### TASK GOAL
Beneath this task are records; print exactly the stretch of them from the line with "This screenshot has height=401, width=550." through the line with "Task: Select the lower", both ends included.

### INFORMATION
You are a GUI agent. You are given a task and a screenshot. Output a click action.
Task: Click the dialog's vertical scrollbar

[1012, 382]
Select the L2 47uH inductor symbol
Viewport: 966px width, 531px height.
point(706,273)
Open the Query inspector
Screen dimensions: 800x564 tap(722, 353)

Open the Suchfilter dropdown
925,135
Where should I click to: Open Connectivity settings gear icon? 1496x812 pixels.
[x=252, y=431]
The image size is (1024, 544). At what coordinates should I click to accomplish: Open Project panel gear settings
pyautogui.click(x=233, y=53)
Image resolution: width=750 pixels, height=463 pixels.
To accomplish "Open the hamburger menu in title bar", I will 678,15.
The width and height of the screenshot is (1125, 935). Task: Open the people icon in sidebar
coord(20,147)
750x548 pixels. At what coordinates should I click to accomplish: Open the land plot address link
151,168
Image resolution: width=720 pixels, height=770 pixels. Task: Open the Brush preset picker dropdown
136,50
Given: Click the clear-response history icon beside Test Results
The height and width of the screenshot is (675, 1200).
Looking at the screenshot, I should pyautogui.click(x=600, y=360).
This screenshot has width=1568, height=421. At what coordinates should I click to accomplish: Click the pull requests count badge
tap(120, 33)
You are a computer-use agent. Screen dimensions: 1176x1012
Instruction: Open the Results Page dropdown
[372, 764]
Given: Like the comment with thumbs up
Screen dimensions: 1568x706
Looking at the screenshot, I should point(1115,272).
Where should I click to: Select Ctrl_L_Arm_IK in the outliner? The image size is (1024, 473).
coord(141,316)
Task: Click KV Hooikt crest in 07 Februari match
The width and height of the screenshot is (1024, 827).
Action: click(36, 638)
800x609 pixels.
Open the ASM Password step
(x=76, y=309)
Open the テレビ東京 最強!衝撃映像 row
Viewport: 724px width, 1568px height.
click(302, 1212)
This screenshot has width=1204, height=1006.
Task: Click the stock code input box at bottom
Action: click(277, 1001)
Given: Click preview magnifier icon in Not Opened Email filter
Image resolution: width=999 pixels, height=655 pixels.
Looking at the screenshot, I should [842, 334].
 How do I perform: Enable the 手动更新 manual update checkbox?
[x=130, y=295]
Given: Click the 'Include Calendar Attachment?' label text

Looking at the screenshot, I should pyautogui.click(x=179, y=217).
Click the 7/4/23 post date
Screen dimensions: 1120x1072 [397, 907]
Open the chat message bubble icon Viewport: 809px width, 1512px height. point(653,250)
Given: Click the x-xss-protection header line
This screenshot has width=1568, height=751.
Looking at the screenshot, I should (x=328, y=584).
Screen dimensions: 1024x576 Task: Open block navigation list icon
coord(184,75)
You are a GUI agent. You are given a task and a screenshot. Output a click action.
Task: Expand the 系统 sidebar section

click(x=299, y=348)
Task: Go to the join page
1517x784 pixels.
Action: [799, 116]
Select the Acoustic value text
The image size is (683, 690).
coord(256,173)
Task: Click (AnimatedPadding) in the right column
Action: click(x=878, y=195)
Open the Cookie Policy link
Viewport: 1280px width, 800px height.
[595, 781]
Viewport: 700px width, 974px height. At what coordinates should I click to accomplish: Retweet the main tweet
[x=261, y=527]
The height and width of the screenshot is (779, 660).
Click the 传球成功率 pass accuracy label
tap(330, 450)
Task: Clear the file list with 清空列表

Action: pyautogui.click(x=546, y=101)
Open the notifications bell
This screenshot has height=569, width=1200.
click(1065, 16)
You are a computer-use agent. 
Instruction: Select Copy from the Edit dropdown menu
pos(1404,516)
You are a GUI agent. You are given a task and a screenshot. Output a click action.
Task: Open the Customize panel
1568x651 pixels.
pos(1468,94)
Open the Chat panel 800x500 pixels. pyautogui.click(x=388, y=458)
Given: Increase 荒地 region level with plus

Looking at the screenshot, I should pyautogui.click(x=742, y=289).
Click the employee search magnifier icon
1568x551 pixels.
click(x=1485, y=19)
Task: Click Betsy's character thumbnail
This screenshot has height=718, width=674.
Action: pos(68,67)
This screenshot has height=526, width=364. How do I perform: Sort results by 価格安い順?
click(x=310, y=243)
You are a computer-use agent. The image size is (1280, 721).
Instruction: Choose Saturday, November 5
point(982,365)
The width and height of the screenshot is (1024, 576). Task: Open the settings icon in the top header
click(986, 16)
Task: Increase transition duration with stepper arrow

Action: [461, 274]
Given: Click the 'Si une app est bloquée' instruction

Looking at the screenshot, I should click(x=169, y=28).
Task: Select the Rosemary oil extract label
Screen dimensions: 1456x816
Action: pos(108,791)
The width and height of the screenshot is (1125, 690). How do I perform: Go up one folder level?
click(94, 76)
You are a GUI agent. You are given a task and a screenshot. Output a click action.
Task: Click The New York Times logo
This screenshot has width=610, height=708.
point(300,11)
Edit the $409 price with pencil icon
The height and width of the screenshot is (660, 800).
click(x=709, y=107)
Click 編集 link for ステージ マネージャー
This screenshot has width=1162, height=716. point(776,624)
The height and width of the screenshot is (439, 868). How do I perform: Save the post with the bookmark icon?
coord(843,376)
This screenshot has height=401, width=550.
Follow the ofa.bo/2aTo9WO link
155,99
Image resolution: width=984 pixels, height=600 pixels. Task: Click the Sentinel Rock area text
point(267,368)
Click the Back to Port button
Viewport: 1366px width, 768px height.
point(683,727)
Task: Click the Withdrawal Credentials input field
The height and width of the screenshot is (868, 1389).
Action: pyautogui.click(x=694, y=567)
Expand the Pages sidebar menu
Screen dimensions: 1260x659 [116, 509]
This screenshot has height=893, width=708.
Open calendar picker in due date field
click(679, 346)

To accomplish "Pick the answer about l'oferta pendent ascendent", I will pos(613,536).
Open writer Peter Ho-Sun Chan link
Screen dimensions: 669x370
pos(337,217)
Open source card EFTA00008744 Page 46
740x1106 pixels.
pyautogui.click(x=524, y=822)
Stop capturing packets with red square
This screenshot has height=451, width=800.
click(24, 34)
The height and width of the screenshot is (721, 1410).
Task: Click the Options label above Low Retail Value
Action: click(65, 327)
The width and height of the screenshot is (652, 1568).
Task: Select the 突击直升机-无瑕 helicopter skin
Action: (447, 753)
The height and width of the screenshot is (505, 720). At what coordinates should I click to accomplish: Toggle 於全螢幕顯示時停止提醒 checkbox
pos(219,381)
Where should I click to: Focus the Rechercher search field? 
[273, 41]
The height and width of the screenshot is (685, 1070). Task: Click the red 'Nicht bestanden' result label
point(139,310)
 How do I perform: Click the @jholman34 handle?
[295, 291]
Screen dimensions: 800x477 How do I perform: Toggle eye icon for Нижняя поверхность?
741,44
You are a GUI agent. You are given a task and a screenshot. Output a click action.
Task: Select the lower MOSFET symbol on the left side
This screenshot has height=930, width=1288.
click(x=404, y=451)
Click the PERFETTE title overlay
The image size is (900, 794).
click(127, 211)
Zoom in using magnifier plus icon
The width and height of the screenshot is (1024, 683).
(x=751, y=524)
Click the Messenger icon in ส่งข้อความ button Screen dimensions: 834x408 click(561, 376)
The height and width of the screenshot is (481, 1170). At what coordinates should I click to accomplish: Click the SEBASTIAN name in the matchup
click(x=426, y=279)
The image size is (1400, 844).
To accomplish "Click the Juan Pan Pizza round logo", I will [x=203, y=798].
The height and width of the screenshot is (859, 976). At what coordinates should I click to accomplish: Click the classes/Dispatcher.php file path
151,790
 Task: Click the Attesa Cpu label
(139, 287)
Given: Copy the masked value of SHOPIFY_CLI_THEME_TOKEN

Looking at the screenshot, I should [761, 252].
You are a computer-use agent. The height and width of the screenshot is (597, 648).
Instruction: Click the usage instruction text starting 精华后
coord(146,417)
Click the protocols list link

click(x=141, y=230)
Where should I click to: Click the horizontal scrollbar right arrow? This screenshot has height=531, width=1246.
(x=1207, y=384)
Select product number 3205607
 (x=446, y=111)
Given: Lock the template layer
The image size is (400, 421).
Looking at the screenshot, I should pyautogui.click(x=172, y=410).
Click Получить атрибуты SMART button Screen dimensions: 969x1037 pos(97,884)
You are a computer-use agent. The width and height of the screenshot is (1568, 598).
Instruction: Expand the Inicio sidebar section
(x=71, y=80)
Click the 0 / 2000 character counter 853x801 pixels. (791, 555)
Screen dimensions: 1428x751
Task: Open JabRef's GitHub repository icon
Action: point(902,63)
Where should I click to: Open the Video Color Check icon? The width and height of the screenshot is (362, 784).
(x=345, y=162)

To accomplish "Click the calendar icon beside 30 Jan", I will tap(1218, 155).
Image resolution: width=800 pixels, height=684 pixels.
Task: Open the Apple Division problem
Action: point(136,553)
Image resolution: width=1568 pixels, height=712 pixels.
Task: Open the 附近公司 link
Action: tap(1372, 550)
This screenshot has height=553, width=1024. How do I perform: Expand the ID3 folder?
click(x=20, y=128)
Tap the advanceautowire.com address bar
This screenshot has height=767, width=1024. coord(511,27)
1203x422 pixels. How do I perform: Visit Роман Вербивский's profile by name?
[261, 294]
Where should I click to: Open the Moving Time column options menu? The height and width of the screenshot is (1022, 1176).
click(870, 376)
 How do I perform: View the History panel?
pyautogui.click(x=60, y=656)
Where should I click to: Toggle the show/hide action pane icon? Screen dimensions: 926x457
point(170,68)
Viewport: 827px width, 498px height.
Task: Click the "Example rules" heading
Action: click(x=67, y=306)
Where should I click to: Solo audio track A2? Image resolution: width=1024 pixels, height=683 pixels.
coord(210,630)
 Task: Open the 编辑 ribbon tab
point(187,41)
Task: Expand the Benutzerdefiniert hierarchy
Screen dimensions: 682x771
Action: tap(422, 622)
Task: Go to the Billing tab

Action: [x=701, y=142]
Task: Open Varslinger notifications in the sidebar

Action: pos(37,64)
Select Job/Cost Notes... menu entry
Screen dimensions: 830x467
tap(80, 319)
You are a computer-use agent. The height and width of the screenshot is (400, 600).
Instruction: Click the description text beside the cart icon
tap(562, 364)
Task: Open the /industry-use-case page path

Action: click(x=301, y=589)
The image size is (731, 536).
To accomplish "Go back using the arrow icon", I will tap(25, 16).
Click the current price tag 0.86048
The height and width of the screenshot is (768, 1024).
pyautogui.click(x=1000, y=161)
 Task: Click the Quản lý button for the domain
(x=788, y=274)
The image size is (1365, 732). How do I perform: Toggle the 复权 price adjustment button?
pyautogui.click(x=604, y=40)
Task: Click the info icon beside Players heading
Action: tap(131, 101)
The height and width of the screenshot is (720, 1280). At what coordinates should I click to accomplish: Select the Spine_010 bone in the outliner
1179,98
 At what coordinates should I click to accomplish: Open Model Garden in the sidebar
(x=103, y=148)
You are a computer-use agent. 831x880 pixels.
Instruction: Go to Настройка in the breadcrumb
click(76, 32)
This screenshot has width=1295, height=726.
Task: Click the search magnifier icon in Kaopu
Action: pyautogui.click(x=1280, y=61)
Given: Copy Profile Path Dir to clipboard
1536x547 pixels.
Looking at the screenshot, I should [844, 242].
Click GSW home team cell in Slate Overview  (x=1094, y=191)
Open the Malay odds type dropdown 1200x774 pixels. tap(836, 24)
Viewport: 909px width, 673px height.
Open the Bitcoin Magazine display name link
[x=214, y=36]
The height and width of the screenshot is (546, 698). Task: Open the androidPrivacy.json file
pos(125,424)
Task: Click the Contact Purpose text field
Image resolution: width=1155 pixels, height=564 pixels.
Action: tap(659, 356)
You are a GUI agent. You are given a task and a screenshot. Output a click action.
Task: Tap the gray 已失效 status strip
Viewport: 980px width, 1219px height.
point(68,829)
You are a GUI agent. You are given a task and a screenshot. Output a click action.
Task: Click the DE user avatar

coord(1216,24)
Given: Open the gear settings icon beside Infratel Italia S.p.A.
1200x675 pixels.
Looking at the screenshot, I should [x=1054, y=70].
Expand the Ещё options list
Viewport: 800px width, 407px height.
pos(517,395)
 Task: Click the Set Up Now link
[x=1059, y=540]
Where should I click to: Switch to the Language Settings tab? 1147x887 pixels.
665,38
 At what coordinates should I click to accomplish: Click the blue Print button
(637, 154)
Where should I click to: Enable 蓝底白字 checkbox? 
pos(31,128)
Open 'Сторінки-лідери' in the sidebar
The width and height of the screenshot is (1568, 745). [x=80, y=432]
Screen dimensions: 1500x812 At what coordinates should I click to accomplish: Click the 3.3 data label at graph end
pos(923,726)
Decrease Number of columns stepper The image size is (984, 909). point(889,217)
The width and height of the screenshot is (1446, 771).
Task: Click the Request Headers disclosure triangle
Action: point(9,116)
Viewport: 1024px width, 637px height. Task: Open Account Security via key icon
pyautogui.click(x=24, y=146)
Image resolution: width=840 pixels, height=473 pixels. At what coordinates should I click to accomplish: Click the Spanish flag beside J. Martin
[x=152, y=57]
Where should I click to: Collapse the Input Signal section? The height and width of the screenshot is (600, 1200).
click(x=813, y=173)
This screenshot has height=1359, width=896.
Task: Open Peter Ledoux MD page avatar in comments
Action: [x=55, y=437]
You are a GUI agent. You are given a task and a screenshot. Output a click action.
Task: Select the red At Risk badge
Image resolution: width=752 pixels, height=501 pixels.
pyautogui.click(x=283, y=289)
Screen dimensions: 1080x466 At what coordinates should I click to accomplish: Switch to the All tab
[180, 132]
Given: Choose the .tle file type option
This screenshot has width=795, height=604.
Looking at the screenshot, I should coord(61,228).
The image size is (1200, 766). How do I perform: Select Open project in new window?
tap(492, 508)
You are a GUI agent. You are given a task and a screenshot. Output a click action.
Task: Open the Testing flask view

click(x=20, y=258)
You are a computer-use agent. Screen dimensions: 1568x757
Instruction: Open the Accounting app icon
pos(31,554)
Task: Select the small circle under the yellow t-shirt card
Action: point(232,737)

### RESPONSE
This screenshot has height=401, width=550.
Follow the ofa.bo/2aTo9WO link
155,99
Image resolution: width=984 pixels, height=600 pixels. Task: Click the Sentinel Rock area text
point(267,368)
Click the Back to Port button
Viewport: 1366px width, 768px height.
point(683,727)
Task: Click the Withdrawal Credentials input field
The height and width of the screenshot is (868, 1389).
Action: pyautogui.click(x=694, y=567)
Expand the Pages sidebar menu
Screen dimensions: 1260x659 [116, 509]
This screenshot has height=893, width=708.
Open calendar picker in due date field
click(679, 346)

To accomplish "Pick the answer about l'oferta pendent ascendent", I will pos(613,536).
Open writer Peter Ho-Sun Chan link
Screen dimensions: 669x370
pos(337,217)
Open source card EFTA00008744 Page 46
740x1106 pixels.
pyautogui.click(x=524, y=822)
Stop capturing packets with red square
This screenshot has height=451, width=800.
click(24, 34)
The height and width of the screenshot is (721, 1410).
Task: Click the Options label above Low Retail Value
Action: click(65, 327)
The width and height of the screenshot is (652, 1568).
Task: Select the 突击直升机-无瑕 helicopter skin
Action: (447, 753)
The height and width of the screenshot is (505, 720). At what coordinates should I click to accomplish: Toggle 於全螢幕顯示時停止提醒 checkbox
pos(219,381)
Where should I click to: Focus the Rechercher search field? 
[273, 41]
The height and width of the screenshot is (685, 1070). Task: Click the red 'Nicht bestanden' result label
point(139,310)
 How do I perform: Click the @jholman34 handle?
[295, 291]
Screen dimensions: 800x477 How do I perform: Toggle eye icon for Нижняя поверхность?
741,44
You are a GUI agent. You are given a task and a screenshot. Output a click action.
Task: Select the lower MOSFET symbol on the left side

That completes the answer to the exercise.